Likewise, the bad taste has also emanated from both the ruling party and the Opposition. George Fernandes’s calling the prime minister a serial bluffer and suggesting that in another country he would have been shot has embarrassed even his most loyal friends. J. Jayalalithaa’s insinuation that the prime minister was so much in favour of the deal because his daughter and son-in-law were American citizens was cheaper still. (One can find fault with Manmohan Singh on many counts, but never on the counts of his integrity and patriotism. In fact, it is more likely that the hysterical anti-Americanism of some Opposition leaders is not unconnected to the fact that their own children are American residents or citizens.) Still, the Opposition’s excesses in this regard were equalled or perhaps even exceeded by the comments made about them by the serving Indian ambassador to the US, Ronen Sen. To call opponents of the deal “headless chicken[s]” (later denied by him) was petty and vain in equal measure. And Sen’s fawning praise of George Bush might have made even Jaswant Singh squirm in embarrassment.
In the matter of bad taste, it is the communists who come out least badly. Their arguments and claims about the nuclear deal might have been ill-considered, but they were not, so far as I can tell, vulgar.
I come, finally, to the rank careerism displayed in connection with this most contentious deal. On August 12, a Delhi newspaper published a leading article with the title “Trust the Treaty”. The caption gave away the line of argument. But what was significant was not what was being said but who was saying it. The article was written by S.K. Singh, at the time the governor of the Indian state of Arunachal Pradesh. Seeing his byline, I rang a friend in Delhi. “Surely it is unconstitutional for a serving governor to go out and bat for the government like this?” I asked. “Treat the article not as a violation of constitutional propriety but as a job application,” answered my friend. “He wants a bigger state.”
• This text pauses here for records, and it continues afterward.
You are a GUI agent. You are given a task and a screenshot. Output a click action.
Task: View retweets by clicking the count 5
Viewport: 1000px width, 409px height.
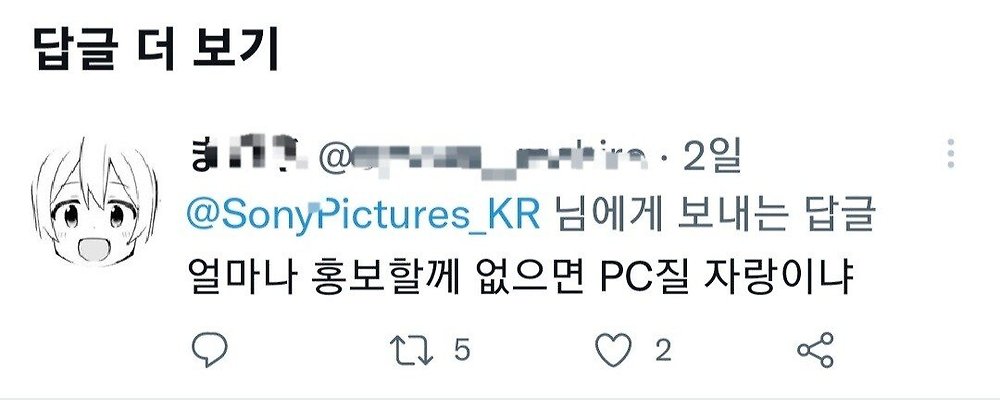(462, 350)
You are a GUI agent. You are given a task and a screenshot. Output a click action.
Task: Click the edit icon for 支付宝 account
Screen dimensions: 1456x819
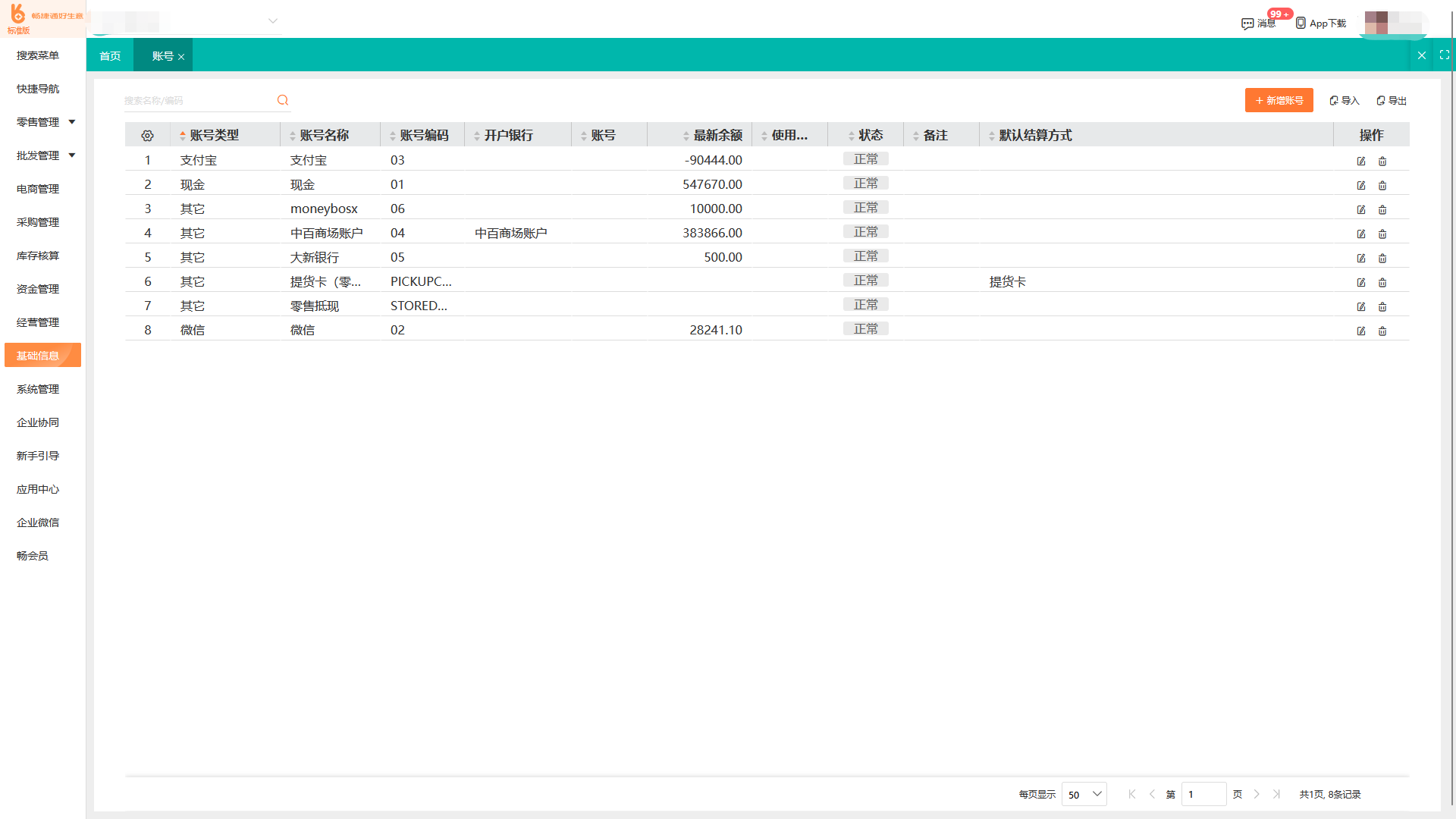click(1361, 160)
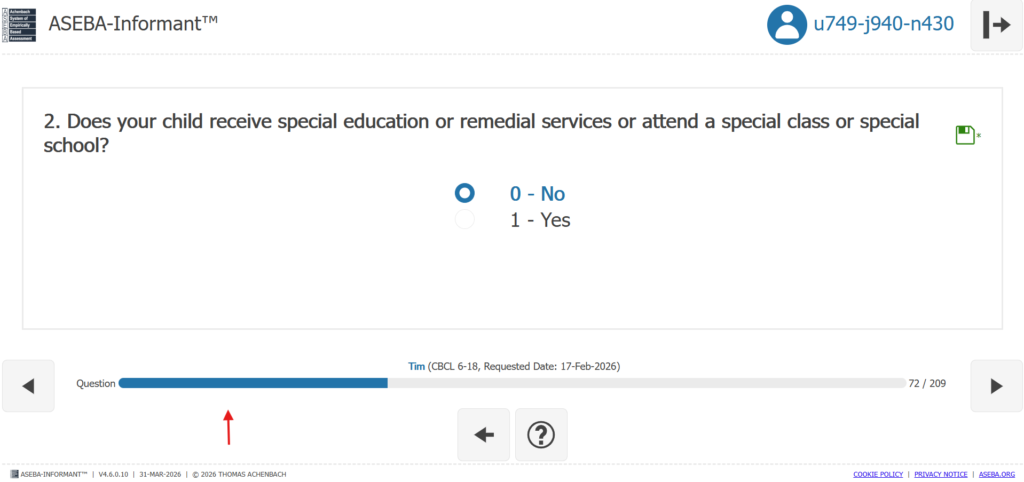Viewport: 1024px width, 482px height.
Task: Click the small ASEBA logo in footer
Action: tap(14, 473)
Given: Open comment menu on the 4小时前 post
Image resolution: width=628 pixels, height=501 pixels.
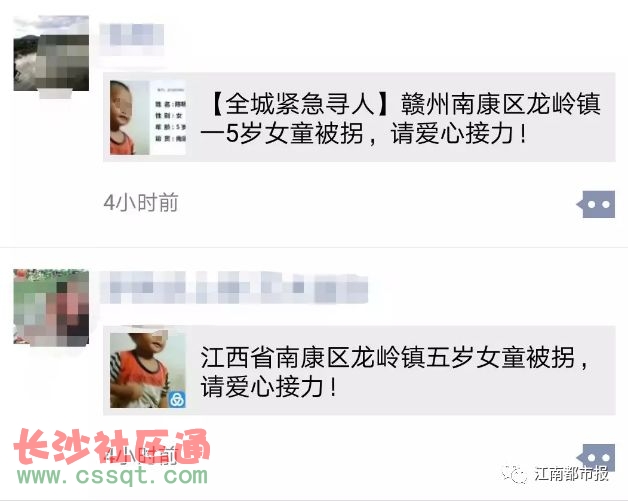Looking at the screenshot, I should (x=596, y=204).
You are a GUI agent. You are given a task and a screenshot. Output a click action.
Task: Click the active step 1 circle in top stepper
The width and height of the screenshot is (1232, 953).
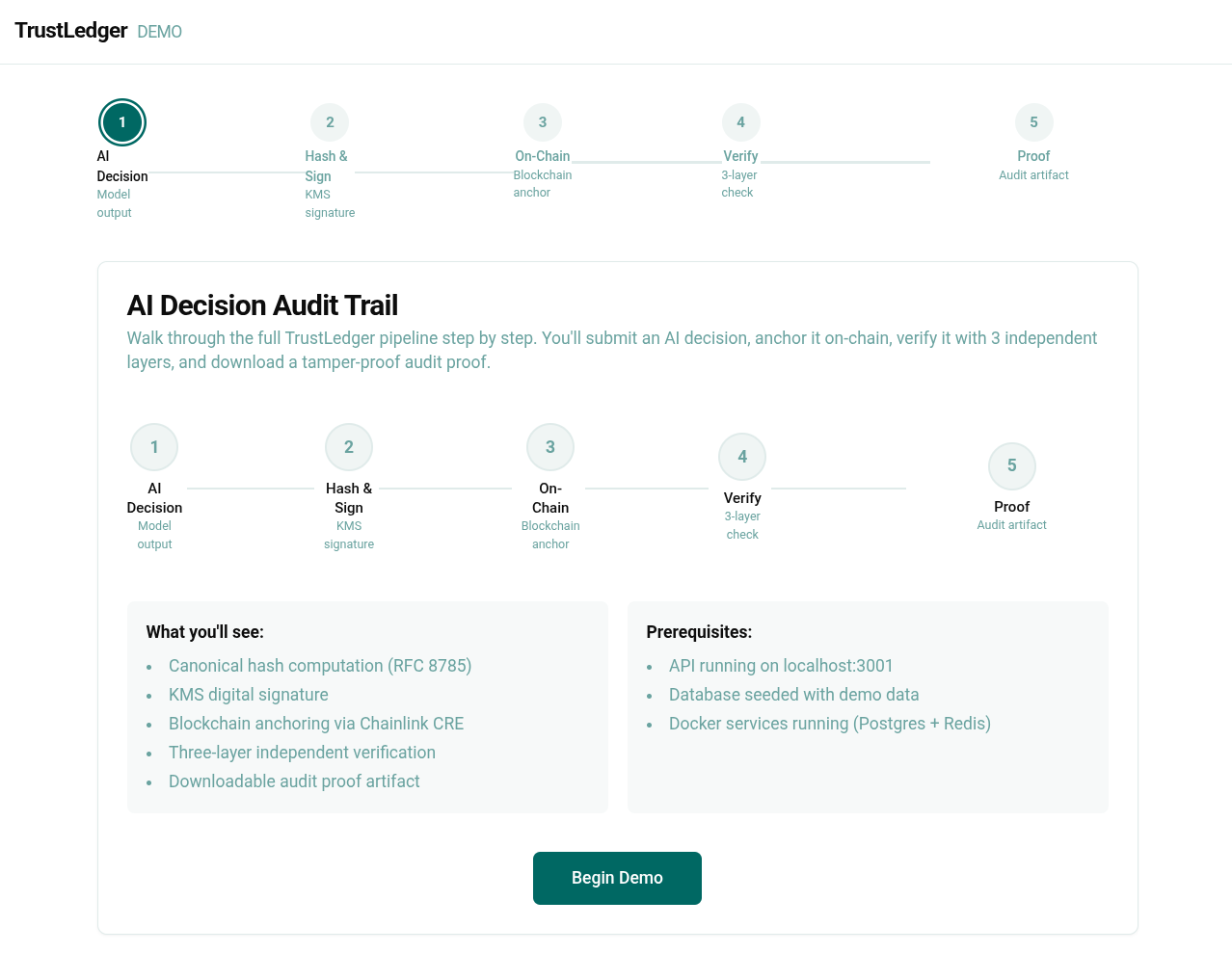point(122,122)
Oddly enough, with the media and the political parties so obsessively focussed on the rift between the Congress and the Left, no one else seems to have noticed S.K. Singh’s transgression. I have seen no comment on it in the press. By contrast, every word uttered by Prakash Karat has been minutely examined. The comments made by George Fernandes and Jayalalithaa have been reported and deplored. The remarks, on or off the record, of the ambassador, Sen, have been debated ad nauseam. One newspaper has called for his immediate recall; another has run a long article defending him.
As a leader of a major political party, Karat is fully entitled to express his views on the nuclear deal, in private or in public. So are Fernandes and Jayalalithaa, although one would wish they used more decorous language. Sen was certainly foolish in saying what he did. But he said what he did on the spur of the moment. In contrast, his former foreign service colleague and fellow political appointee, S.K. Singh, devoted a good deal of thought to the piece he published in the Hindustan Times. I have no doubt that he believed in what he said, and no doubt either that he knew that, given the position he held, he should not be saying it in public. He might have calculated that, in the present climate of unconcern for norms and propriety, anything goes.
He was right. It was not just that his transgression was not noticed; it was actually rewarded. In the reshuffle of governors announced last week, S.K. Singh was shifted from Arunachal Pradesh to Rajasthan — a more populous state, a much more important one, and closer (in all respects) to Delhi.
On the whole, and from all sides, the debate around the nuclear deal has been largely lacking in decorum. Its spirit is perhaps best captured in the Bengali word abhadra. Even in this crowded field, it should not be too hard to choose the most abhadra of the acts on display — namely, S.K. Singh’s job application. That it has been so quickly acted upon, and in his favour, is merely a marker of the times we live in.